- TASK STATEMENT: Please convert the material from the line containing "Task: Open the GIF picker icon" up to and including the line containing "Click the back navigation arrow 640x450" into a JSON list of strings, one per line, with blank lines left out. Include only those lines.

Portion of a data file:
══════════

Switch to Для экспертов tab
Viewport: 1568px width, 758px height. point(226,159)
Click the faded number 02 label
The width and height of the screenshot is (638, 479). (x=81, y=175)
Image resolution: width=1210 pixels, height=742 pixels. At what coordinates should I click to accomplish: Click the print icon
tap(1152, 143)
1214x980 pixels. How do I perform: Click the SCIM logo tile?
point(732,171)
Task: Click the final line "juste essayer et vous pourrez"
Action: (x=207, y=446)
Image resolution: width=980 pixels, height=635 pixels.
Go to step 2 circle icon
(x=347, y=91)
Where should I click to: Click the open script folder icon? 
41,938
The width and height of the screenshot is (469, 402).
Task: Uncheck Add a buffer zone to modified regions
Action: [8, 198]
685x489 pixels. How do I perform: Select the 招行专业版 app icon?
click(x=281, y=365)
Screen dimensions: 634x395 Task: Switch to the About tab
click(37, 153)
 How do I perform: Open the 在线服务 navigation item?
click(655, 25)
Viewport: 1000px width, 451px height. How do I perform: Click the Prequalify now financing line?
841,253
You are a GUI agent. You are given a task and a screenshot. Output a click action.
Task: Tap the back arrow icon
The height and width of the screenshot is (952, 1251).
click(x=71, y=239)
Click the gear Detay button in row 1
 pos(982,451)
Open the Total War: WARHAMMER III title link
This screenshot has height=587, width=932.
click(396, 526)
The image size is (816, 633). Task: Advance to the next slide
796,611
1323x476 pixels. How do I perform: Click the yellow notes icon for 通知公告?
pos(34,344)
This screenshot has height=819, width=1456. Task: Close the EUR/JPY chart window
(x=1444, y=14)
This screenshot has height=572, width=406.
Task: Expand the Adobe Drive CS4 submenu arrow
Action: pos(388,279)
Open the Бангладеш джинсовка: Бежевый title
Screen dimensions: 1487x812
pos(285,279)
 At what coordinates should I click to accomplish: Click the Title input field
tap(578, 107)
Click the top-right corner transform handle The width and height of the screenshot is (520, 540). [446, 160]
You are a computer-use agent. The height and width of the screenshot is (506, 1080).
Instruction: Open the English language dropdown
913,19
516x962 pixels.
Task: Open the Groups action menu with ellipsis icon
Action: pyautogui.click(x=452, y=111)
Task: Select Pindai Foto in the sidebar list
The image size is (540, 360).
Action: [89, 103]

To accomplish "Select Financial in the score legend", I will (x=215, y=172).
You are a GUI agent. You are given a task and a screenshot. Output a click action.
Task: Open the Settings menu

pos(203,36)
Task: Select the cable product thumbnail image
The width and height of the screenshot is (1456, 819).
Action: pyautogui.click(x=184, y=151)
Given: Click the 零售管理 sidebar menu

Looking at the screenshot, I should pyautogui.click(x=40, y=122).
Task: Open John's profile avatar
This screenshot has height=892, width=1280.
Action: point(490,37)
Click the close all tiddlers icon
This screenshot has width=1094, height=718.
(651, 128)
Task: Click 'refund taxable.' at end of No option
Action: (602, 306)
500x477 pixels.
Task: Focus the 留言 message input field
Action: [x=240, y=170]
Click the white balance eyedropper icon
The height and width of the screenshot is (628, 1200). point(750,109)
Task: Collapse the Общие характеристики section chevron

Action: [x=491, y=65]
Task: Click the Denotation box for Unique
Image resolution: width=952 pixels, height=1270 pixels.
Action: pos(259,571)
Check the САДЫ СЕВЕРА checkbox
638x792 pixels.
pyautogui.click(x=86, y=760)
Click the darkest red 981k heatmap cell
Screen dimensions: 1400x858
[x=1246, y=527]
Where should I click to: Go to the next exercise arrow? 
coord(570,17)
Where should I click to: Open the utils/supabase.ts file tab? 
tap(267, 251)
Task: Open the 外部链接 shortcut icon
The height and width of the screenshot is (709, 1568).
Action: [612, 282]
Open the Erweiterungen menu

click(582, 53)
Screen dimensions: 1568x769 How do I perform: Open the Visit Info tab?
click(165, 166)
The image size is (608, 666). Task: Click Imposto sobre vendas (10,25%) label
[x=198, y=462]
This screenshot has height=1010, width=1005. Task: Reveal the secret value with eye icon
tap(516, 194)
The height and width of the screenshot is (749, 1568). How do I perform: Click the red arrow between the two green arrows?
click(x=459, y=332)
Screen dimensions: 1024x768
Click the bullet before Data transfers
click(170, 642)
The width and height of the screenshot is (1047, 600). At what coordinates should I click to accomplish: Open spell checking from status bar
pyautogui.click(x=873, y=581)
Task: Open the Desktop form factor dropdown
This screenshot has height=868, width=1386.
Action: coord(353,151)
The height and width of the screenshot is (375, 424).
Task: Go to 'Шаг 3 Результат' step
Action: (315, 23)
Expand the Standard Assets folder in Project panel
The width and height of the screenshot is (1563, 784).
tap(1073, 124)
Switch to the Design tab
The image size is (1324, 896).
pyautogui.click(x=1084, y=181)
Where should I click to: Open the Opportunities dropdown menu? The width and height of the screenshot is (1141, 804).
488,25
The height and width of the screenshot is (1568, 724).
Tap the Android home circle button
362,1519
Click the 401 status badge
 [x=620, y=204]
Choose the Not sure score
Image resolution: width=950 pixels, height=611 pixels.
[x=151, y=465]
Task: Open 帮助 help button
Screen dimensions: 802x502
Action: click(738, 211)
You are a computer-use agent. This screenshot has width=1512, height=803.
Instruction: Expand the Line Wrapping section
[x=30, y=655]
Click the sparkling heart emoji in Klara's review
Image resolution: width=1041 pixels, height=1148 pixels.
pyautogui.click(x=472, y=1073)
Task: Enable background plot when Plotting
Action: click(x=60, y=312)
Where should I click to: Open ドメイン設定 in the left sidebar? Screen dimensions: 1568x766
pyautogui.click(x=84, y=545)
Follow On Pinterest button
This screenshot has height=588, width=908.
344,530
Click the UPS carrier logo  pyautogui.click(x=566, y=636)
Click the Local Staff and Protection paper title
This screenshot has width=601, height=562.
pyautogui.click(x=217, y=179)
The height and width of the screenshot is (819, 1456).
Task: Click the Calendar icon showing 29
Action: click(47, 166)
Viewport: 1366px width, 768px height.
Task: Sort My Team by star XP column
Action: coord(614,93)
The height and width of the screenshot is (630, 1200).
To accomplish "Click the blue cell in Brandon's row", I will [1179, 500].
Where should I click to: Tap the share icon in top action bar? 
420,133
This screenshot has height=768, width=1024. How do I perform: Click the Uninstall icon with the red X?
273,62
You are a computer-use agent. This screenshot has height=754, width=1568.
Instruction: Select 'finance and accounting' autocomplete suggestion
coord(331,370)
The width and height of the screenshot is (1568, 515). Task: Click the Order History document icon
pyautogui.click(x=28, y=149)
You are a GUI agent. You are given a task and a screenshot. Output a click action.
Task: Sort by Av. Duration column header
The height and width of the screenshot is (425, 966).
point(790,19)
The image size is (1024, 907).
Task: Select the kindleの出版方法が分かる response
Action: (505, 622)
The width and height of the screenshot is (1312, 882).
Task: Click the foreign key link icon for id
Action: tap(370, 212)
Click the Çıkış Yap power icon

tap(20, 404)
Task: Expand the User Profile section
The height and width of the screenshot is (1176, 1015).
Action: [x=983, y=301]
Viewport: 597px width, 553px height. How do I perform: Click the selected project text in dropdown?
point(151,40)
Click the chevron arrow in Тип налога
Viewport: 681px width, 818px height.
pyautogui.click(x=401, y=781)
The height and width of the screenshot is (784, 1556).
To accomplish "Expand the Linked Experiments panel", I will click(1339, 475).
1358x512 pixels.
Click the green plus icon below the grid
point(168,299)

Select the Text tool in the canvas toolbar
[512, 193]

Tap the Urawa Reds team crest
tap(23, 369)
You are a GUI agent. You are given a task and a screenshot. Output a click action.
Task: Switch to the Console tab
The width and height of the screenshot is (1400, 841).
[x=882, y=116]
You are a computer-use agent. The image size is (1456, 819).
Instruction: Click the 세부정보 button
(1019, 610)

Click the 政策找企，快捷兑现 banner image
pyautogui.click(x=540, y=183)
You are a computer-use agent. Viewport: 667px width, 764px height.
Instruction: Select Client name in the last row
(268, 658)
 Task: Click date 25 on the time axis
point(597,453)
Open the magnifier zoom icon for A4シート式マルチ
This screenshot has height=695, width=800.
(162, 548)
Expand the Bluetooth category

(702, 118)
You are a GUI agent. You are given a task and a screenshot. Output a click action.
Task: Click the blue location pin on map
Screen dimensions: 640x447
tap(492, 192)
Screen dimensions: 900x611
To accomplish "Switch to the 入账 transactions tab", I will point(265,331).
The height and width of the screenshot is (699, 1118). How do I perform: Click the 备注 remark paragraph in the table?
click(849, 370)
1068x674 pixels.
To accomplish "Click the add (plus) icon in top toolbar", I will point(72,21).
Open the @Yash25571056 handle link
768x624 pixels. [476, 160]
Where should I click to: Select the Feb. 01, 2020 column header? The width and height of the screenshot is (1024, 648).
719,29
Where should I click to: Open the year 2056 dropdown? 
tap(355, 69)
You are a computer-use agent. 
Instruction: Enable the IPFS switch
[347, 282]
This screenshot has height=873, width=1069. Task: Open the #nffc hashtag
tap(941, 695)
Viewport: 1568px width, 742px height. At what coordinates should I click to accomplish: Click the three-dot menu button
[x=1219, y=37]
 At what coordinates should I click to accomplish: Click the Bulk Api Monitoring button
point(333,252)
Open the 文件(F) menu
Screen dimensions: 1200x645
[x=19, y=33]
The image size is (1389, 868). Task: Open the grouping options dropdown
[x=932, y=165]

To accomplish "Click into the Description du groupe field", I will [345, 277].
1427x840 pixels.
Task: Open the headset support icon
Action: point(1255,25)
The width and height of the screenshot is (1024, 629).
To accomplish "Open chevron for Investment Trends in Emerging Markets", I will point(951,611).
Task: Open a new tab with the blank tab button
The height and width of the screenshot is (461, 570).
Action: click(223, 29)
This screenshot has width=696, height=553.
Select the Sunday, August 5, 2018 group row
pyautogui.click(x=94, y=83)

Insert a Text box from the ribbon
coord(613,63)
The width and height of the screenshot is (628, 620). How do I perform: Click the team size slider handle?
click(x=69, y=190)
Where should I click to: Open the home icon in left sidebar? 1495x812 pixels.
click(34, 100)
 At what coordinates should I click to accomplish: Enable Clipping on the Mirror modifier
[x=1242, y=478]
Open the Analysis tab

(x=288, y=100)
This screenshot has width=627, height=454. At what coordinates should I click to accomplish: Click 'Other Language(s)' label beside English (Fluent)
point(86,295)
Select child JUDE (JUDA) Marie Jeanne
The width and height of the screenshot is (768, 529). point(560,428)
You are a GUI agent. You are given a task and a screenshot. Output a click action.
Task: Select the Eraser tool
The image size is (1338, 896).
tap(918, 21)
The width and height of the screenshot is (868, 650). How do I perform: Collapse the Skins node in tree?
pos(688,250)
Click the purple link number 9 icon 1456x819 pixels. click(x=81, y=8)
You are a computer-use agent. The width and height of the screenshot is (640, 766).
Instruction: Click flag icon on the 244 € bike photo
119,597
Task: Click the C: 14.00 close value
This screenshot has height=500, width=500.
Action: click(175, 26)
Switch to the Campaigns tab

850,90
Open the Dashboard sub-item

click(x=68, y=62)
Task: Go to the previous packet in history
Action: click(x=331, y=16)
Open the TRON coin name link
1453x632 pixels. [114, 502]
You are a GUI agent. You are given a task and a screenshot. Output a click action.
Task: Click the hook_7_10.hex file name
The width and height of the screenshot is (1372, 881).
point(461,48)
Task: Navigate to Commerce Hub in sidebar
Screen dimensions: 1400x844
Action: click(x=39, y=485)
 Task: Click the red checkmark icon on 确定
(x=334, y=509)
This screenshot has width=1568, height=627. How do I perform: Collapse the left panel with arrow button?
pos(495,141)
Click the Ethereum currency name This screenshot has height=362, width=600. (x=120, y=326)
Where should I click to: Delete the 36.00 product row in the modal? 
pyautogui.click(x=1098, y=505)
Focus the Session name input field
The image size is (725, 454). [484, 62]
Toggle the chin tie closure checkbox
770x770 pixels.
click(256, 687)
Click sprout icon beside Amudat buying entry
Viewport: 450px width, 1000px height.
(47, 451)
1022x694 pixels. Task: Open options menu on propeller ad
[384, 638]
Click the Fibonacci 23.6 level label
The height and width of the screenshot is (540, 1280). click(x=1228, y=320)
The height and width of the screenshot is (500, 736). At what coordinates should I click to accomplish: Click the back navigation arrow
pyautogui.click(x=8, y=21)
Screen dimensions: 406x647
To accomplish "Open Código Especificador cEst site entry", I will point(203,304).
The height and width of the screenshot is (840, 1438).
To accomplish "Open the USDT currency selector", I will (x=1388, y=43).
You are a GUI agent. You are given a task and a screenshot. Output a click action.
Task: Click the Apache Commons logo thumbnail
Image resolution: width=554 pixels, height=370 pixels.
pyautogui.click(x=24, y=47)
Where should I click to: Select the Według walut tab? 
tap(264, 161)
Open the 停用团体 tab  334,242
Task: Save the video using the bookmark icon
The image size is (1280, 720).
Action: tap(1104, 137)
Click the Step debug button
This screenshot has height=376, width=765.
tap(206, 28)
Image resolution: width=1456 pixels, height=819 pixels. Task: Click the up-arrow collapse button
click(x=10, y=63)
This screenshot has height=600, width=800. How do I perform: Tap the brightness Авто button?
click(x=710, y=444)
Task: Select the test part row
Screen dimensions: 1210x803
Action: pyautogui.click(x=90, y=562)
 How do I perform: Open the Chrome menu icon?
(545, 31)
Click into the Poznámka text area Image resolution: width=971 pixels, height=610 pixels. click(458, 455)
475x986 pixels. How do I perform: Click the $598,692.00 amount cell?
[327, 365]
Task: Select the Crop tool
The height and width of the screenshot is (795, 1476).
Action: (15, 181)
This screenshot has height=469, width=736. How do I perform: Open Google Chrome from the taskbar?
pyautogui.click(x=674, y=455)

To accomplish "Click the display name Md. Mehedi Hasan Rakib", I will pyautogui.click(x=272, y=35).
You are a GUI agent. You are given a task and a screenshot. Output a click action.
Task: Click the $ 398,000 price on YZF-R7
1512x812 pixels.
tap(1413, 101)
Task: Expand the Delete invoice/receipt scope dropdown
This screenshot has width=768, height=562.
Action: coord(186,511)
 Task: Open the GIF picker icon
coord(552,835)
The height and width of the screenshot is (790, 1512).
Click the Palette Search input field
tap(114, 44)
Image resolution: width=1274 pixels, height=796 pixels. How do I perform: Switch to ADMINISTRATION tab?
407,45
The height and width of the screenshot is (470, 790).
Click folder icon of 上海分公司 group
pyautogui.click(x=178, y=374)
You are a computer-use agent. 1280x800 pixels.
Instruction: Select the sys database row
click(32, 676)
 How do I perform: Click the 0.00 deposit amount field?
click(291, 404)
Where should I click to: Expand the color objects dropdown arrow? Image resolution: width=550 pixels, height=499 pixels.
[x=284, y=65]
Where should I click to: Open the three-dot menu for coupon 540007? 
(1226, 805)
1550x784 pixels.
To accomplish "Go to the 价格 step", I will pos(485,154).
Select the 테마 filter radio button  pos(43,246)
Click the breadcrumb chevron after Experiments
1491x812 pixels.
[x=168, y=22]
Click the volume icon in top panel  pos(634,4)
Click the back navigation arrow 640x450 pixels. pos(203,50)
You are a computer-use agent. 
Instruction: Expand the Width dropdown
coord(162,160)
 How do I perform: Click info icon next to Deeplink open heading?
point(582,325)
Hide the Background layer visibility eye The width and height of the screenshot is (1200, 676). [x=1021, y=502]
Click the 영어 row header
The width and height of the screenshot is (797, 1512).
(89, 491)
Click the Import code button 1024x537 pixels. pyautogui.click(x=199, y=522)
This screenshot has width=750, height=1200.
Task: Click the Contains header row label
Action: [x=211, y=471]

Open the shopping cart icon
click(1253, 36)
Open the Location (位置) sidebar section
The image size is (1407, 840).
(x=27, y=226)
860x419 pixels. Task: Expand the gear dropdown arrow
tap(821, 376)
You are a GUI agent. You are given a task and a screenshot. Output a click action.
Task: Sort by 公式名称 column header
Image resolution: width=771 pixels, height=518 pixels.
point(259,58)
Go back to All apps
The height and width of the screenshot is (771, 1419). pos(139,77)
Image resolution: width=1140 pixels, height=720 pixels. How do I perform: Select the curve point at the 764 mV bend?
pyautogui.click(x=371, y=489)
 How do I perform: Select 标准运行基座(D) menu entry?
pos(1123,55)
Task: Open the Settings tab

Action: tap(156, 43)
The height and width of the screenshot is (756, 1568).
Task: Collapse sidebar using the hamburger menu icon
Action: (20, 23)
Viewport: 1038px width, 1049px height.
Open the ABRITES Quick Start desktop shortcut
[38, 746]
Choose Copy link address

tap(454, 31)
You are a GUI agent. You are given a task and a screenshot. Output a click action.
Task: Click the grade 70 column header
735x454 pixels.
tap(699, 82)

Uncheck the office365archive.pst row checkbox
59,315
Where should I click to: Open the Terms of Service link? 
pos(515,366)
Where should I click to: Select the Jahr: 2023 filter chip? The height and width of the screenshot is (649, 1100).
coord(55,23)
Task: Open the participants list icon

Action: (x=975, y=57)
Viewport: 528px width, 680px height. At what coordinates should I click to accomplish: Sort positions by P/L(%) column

══════════

- COMPLETED EXERCISE:
[
  " Task: Open the GIF picker icon",
  "coord(552,835)",
  "The height and width of the screenshot is (790, 1512).",
  "Click the Palette Search input field",
  "tap(114, 44)",
  "Image resolution: width=1274 pixels, height=796 pixels. How do I perform: Switch to ADMINISTRATION tab?",
  "407,45",
  "The height and width of the screenshot is (470, 790).",
  "Click folder icon of 上海分公司 group",
  "pyautogui.click(x=178, y=374)",
  "You are a computer-use agent. 1280x800 pixels.",
  "Instruction: Select the sys database row",
  "click(32, 676)",
  " How do I perform: Click the 0.00 deposit amount field?",
  "click(291, 404)",
  "Where should I click to: Expand the color objects dropdown arrow? Image resolution: width=550 pixels, height=499 pixels.",
  "[x=284, y=65]",
  "Where should I click to: Open the three-dot menu for coupon 540007? ",
  "(1226, 805)",
  "1550x784 pixels.",
  "To accomplish \"Go to the 价格 step\", I will pos(485,154).",
  "Select the 테마 filter radio button  pos(43,246)",
  "Click the breadcrumb chevron after Experiments",
  "1491x812 pixels.",
  "[x=168, y=22]",
  "Click the volume icon in top panel  pos(634,4)",
  "Click the back navigation arrow 640x450 pixels. pos(203,50)"
]